The economy, one of the most stable and prosperous in the Caribbean, is largely dependent on tourism. The direct contribution of tourism to the gross domestic product in 2016 was about 34 %; the total contribution to the country’s economic power, which also takes into account the indirect effects on other sectors of the economy, exceeds 95 %. Approximately 825,000 tourists, including more than 440,000 cruise passengers mainly from the USA, visited the islands in 2006. The main source of income for the local tourism industry is the chartering of yachts.
Agriculture, whose main activity is livestock breeding, is of comparatively minor importance. The poor soil quality allows only a limited supply of the local population. The economy is closely tied to that of the American Virgin Islands. The US dollar has been the official currency since 1959.

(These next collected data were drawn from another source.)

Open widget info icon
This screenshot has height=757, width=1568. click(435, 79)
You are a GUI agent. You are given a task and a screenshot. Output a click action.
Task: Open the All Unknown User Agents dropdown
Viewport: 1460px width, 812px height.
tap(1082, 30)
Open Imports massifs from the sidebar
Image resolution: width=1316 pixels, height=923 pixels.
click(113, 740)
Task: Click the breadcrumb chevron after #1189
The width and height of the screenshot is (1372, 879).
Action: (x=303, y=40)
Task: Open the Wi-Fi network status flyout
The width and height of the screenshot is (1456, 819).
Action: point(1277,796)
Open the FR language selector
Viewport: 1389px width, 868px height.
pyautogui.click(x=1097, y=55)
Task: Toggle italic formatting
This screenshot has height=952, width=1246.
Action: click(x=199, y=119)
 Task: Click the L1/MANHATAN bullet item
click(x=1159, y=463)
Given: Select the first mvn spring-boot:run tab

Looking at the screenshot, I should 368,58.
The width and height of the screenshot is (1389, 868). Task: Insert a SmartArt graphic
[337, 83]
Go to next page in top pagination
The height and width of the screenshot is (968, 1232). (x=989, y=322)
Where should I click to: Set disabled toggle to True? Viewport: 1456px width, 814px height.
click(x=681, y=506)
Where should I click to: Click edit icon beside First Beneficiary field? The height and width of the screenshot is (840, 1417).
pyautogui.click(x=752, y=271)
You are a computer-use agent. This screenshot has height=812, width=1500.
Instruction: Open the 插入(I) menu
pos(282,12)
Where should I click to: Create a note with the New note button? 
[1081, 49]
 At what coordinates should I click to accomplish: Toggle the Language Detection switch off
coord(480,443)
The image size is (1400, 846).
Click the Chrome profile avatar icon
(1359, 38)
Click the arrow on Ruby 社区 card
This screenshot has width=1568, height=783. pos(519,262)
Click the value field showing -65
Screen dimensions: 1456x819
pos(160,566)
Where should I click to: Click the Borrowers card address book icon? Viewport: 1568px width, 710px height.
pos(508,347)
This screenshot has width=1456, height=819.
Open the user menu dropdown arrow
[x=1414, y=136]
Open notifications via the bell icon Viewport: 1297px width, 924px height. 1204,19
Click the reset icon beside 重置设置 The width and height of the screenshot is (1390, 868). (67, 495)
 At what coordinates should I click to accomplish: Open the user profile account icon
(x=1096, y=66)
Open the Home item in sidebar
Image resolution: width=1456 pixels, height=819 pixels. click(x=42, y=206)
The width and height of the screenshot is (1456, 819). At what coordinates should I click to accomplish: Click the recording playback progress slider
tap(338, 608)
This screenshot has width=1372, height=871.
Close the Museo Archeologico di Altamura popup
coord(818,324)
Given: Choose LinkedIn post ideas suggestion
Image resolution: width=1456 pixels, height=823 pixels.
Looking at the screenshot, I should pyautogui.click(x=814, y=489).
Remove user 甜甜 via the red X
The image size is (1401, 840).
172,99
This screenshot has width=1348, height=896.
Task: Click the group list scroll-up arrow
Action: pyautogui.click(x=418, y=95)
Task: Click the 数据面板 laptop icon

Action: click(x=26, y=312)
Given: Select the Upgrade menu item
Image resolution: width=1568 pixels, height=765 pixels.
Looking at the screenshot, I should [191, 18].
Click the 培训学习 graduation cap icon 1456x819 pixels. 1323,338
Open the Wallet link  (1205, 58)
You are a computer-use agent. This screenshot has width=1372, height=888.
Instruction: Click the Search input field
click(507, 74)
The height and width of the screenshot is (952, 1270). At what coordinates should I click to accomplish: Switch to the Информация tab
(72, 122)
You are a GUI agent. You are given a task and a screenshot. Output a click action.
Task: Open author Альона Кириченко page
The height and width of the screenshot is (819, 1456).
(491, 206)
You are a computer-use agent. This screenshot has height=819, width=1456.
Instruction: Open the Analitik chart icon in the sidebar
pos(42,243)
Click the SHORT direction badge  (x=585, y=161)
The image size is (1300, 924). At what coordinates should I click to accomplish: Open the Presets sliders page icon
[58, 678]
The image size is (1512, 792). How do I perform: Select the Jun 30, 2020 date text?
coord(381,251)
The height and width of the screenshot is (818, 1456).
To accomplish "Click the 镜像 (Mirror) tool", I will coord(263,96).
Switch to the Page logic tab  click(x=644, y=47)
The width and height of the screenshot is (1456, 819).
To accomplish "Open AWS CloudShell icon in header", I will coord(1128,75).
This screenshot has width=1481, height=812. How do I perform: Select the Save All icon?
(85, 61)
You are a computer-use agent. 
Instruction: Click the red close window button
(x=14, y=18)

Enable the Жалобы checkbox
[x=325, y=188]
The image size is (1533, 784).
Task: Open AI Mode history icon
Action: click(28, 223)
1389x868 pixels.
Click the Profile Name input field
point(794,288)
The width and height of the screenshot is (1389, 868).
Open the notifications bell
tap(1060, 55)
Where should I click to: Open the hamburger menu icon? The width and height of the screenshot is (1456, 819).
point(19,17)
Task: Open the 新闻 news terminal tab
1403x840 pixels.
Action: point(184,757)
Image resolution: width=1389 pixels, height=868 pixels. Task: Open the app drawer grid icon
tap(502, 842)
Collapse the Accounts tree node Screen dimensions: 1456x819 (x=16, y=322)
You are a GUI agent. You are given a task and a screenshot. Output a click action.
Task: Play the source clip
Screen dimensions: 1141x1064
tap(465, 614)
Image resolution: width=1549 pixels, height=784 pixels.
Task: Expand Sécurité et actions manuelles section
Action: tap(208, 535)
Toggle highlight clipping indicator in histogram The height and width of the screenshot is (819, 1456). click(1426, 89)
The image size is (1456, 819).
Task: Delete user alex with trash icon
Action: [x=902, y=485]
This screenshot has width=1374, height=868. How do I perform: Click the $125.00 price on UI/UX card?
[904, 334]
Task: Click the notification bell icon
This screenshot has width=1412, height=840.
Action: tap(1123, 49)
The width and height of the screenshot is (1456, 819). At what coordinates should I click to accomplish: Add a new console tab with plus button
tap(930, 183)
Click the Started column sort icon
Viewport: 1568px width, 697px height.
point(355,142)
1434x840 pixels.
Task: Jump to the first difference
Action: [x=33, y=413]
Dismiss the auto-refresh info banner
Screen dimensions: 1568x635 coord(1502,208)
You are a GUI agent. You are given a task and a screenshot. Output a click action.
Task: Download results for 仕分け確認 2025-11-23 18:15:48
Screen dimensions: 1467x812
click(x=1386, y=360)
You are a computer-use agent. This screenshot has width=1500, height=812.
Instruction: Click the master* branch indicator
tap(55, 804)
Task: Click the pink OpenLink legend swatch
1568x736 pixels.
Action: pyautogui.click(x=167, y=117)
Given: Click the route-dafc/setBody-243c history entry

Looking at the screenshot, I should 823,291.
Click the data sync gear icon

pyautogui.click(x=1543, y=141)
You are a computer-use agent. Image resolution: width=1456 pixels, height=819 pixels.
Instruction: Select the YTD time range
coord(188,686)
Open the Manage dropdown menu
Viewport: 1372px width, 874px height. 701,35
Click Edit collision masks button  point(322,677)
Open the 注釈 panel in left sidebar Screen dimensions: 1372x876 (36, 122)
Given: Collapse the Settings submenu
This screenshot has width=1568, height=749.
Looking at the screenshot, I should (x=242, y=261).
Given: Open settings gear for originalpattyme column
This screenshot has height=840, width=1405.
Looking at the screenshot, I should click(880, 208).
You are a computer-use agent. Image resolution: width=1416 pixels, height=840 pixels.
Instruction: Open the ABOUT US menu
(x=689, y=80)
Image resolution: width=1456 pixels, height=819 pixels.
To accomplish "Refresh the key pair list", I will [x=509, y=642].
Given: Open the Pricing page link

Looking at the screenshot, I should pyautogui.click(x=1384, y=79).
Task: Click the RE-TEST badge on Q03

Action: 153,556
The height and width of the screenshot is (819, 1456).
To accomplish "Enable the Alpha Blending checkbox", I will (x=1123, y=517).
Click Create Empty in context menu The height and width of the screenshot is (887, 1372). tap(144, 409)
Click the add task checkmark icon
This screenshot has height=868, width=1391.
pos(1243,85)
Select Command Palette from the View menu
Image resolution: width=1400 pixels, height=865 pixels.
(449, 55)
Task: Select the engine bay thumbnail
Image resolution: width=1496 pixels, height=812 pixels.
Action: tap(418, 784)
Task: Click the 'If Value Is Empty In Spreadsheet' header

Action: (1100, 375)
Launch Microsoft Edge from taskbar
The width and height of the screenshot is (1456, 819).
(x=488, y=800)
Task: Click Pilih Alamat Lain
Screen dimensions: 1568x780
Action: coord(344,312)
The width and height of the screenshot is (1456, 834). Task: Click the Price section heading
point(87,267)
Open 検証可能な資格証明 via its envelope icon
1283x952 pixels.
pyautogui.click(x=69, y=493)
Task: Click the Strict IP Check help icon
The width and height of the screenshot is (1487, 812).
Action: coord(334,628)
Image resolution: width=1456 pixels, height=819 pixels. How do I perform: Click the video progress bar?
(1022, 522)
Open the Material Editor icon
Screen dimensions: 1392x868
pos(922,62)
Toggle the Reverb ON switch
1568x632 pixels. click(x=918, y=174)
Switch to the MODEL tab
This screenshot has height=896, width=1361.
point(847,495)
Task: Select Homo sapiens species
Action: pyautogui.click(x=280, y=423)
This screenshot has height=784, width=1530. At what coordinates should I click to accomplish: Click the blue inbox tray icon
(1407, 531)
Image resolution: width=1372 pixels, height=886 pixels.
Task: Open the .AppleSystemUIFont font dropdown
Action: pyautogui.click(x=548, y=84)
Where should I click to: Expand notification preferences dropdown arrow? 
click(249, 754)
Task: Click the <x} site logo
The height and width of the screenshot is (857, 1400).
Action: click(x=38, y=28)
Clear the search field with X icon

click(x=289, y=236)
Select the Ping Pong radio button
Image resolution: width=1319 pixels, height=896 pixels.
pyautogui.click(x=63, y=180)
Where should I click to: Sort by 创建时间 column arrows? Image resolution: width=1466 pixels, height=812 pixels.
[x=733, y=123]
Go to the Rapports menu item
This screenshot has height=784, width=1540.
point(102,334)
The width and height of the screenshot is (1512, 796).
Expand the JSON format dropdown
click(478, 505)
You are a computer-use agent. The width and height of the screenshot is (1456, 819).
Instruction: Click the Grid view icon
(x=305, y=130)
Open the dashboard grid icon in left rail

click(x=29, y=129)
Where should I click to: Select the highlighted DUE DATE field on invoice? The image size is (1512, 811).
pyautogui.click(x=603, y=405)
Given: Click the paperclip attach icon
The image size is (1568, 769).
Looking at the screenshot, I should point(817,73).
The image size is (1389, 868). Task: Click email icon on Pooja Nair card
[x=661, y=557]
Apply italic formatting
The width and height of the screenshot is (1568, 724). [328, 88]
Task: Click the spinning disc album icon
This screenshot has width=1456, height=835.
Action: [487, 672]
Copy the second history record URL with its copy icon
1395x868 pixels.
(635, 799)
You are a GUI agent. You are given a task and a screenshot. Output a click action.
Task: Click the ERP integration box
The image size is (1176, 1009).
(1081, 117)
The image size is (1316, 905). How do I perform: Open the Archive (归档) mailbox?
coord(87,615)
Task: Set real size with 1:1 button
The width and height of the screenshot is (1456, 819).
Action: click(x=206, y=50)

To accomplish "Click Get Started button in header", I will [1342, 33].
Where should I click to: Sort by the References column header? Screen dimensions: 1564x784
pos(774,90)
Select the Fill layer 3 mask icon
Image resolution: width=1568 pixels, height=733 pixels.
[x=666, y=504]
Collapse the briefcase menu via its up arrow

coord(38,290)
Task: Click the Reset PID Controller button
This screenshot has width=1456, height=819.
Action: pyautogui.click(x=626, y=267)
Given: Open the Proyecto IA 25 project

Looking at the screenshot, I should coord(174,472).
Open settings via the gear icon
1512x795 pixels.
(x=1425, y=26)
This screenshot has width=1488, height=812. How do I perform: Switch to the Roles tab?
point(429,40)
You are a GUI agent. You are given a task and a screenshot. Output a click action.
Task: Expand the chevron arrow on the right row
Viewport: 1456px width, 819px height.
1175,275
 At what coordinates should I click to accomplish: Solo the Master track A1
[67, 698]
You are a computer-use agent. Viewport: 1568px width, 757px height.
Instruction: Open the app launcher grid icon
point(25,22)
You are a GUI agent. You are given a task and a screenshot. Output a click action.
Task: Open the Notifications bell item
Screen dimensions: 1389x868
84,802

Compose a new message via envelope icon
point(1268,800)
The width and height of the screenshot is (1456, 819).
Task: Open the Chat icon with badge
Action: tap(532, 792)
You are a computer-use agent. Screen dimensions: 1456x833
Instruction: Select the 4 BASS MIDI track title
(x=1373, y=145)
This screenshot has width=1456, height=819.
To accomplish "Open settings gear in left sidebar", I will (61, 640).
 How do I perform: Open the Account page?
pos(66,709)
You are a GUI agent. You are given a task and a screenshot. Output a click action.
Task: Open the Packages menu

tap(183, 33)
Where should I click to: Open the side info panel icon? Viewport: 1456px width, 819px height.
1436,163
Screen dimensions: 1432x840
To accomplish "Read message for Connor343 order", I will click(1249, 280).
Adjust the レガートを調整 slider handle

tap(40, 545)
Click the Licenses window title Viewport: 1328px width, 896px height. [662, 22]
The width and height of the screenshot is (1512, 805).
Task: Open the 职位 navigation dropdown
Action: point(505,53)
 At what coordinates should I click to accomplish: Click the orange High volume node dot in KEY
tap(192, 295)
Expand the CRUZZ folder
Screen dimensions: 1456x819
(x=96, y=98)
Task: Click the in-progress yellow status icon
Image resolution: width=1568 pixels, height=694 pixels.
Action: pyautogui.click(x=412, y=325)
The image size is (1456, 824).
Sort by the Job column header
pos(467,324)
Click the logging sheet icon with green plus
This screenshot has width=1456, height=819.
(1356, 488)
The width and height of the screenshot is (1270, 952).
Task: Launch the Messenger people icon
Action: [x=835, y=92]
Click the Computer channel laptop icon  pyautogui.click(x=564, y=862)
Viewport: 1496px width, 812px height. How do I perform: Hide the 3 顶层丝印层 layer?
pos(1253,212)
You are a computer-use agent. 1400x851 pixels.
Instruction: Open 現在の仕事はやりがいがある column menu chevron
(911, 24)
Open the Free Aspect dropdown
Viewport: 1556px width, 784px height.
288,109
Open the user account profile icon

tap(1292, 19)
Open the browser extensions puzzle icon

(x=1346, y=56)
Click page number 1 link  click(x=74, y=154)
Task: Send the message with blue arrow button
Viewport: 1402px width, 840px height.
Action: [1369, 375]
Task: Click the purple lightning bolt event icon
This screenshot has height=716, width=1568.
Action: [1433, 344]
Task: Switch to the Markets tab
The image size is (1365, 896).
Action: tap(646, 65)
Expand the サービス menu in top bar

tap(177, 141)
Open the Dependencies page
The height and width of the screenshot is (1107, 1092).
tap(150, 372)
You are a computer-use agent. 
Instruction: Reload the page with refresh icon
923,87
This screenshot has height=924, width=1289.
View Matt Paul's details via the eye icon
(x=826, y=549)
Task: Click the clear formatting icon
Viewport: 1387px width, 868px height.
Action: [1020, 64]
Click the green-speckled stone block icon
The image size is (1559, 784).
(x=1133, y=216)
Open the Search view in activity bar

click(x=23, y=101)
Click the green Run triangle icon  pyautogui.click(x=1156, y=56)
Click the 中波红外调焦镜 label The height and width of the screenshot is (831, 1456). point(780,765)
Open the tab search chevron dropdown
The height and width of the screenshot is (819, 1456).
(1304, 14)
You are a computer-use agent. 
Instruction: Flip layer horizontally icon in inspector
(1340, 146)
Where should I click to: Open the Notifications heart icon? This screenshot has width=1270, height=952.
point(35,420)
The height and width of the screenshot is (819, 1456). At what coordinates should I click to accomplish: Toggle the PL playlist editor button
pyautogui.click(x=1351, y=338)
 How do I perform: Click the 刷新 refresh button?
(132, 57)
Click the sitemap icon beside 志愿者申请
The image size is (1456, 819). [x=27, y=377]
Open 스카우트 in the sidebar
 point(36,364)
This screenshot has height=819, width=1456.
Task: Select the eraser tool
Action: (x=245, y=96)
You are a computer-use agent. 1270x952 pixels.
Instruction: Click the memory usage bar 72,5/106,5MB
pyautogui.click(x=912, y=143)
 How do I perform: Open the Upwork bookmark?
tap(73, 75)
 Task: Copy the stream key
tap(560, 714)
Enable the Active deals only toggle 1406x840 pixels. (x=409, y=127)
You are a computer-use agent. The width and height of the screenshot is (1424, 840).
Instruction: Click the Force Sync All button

Since the mid-1980s, the government has offered companies the opportunity to be based on the islands with a letterbox company. Fees for setting up such companies now account for more than 50% of government revenue. Around 450,000 letterbox companies were registered on the islands in 2012. By 2015 there were already 800,000 companies. In a ranking of the most important financial centres worldwide, the British Virgin Islands ranked 60th (as of March 2018).